[Dataset records Boundary: Start]
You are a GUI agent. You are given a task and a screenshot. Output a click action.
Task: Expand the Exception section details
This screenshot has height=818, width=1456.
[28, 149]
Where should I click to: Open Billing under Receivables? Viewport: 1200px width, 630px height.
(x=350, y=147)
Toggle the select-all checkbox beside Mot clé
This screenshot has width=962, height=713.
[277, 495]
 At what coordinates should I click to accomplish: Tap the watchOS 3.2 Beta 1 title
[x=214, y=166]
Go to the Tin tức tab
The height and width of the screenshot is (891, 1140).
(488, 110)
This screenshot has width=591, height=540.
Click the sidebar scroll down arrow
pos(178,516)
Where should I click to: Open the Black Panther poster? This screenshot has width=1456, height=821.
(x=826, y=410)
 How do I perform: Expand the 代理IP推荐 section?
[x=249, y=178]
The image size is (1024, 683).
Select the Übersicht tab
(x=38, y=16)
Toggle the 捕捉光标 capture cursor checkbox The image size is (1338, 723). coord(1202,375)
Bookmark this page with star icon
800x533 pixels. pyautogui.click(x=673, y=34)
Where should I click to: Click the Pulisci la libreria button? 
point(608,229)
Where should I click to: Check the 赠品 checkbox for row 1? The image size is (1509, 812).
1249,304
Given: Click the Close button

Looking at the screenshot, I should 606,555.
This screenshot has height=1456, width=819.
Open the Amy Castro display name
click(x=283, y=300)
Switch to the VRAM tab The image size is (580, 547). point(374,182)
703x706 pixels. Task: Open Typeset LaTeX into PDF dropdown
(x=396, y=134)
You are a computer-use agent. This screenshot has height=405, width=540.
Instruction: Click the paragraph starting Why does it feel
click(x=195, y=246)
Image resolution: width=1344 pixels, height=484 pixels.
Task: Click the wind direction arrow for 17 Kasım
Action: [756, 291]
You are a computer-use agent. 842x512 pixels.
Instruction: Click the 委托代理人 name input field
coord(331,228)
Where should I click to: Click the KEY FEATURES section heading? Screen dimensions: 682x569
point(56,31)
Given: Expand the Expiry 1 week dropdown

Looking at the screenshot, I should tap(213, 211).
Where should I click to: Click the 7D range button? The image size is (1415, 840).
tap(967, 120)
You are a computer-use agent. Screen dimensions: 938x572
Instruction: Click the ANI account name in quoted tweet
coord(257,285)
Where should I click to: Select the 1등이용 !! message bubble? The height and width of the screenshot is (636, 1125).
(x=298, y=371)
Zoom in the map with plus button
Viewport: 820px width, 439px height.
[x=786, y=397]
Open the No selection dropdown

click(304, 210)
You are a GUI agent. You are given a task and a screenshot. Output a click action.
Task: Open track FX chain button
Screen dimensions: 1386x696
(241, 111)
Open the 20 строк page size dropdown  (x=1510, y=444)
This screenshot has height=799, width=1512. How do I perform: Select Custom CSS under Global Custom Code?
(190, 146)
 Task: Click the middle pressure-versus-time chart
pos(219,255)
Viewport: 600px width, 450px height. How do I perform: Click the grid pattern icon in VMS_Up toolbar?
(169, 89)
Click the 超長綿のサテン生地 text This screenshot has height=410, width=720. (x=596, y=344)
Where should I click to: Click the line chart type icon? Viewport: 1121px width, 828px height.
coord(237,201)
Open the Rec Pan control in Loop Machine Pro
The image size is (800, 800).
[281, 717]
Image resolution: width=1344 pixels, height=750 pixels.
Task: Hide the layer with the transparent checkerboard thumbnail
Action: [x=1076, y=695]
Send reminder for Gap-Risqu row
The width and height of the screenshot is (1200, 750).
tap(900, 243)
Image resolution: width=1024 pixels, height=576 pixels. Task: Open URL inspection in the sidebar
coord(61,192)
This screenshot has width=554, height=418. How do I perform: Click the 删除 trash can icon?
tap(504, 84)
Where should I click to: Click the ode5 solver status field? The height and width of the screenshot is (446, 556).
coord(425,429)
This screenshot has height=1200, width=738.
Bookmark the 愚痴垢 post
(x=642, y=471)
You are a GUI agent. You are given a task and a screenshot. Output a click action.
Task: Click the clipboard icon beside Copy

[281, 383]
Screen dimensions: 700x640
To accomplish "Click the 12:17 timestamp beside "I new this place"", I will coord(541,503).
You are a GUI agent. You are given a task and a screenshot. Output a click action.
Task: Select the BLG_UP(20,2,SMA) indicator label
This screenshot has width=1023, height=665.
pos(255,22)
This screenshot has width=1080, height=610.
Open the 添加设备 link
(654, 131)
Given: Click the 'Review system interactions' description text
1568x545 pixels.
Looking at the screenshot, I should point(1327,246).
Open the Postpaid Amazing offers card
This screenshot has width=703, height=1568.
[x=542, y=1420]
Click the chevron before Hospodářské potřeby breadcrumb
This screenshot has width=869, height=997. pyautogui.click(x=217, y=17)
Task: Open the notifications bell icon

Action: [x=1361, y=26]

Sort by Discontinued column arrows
[Dataset records Boundary: End]
## Exercise requirements:
Look through the records above and please copy every line in which the string "text" occurs.

## Written solution:
Click the 超長綿のサテン生地 text This screenshot has height=410, width=720. (x=596, y=344)
Given: Click the 'Review system interactions' description text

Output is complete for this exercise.